Airport interviews — and then, a holding pattern
The search took flight on Aug. 18 and 19. Search committee members spent two days at the Boise airport — a “neutral and accessible” venue, said Morrison — to interview semifinalists, 75 minutes at a time. The committee had planned to come out of these closed sessions with a list of five finalists. From there, the State Board would invite the final five to campus for town hall meetings, conduct the last round of interviews and name Boise State’s eighth president.
This plan never made it off the runway.
During a State Board meeting the next day, Turnbull and Liebich sent mixed signals. They said the Boise State job was highly attractive and drawing interest from a talented field of applicants. They also said candidates bristled at the one public aspect of the search — a law requiring the State Board to publicly announce five finalists, or release the entire list of applicants.

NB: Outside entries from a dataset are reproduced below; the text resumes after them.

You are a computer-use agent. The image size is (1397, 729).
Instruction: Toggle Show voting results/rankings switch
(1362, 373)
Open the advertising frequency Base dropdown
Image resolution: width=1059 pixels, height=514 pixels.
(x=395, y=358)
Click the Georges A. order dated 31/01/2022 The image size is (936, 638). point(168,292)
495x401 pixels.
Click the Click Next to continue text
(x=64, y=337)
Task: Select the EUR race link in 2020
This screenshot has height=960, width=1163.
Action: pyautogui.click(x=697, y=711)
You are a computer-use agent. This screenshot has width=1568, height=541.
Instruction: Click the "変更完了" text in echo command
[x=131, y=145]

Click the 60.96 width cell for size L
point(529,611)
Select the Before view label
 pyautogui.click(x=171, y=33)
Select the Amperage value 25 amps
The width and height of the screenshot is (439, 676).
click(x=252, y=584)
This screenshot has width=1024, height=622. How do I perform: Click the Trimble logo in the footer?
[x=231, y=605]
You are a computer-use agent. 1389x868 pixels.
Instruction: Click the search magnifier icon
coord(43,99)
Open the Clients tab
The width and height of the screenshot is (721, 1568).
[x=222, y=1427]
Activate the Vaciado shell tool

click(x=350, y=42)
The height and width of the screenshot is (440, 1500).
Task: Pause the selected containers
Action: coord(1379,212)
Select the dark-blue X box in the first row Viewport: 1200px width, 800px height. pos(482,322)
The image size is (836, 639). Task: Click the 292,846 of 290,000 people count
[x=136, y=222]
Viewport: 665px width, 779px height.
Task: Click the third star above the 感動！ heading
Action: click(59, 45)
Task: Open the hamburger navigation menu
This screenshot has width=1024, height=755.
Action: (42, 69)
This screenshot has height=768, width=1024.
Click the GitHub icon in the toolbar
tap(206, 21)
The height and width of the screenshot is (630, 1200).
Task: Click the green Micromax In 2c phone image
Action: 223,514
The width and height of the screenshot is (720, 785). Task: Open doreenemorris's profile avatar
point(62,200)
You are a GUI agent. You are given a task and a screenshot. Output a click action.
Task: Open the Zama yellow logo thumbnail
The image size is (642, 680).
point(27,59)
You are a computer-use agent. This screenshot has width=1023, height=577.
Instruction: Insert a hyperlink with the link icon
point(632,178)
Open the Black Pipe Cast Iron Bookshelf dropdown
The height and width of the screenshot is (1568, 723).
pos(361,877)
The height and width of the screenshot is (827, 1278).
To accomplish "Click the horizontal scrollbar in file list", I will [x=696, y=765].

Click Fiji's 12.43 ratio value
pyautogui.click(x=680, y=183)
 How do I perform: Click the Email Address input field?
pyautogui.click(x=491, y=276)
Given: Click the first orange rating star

Some presidents at other institutions would rather withdraw their application than go public, Liebich suggested.
“You have a 20% chance of getting the job,” Liebich said. “Are you really going to put your current position at risk?”
It’s a valid concern, Bostaph said. Whenever she mentions the legal requirements to campus colleagues, the response is more or less the same.
“The immediate reaction is a gasp, an audible gasp,” she said. “You can’t place people’s careers in jeopardy.”
And on Oct. 2 — without five qualified candidates willing to go public — the search committee made a startling admission of defeat. The committee recommended putting the process on hold, allowing the State Board to review “both the approach and scope of the search.” A process that started on a fast track had hit an sudden slowdown.
Where do things go from here?
Consistent with most of this eight-month search, the current status and the future are unclear:
- What has happened since Oct. 2? Morrison offered few details Wednesday. “The board is exploring what is possible under the current legal and practical constraints.”
- Have any candidates pulled out since the state put the search on hold? Morrison wouldn’t say.
- Will the job remain vacant until next summer? Maybe, maybe not. Turnbull and Liebich have both hinted that the search could continue well into 2026 — which might work better for candidates who don’t want to move in the middle of an academic year. Morrison, however, said the board has no self-imposed deadlines, and the timetable “remains flexible.”
- Does the process hinge on a change in the law? Not necessarily. Even though the search committee struggled to compile a public short list of five finalists, the State Board “has no plans to carry legislation” to change this requirement, Morrison said. Even if a bill passes and becomes law, that wouldn’t happen until sometime in 2026.
Meanwhile, Boise State is dealing with turnover in the president’s office and beyond. The university is also looking for a provost, a chief financial officer and a chief information officer, among other top-level vacancies.

Boise State will begin working on the financial and information officers’ vacancies first, leaving the provost’s job open for now. This will allow the next president the chance to pick Boise State’s next chief academic officer, Shinn told EdNews in October.
This won’t change the State Board’s approach, Morrison said. “Naming the next president is a long-term decision for a critical university to the state, and we will not compromise on a deliberate, high-quality process.”
Bostaph isn’t sure what to expect when the State Board unpauses the search. She’s disappointed because, just a few months ago, everything seemed to be moving smoothly. The search committee was committed to the job at hand, she said, and the state had “a great pool of applicants.”
Now, with things on pause, she says she is confident in Boise State’s interim team.
“The search may be paused, but the university is not paused,” she said.
Disclosure: The J.A. and Kathryn Albertson Family Foundation funds both Idaho Education News and Bluum.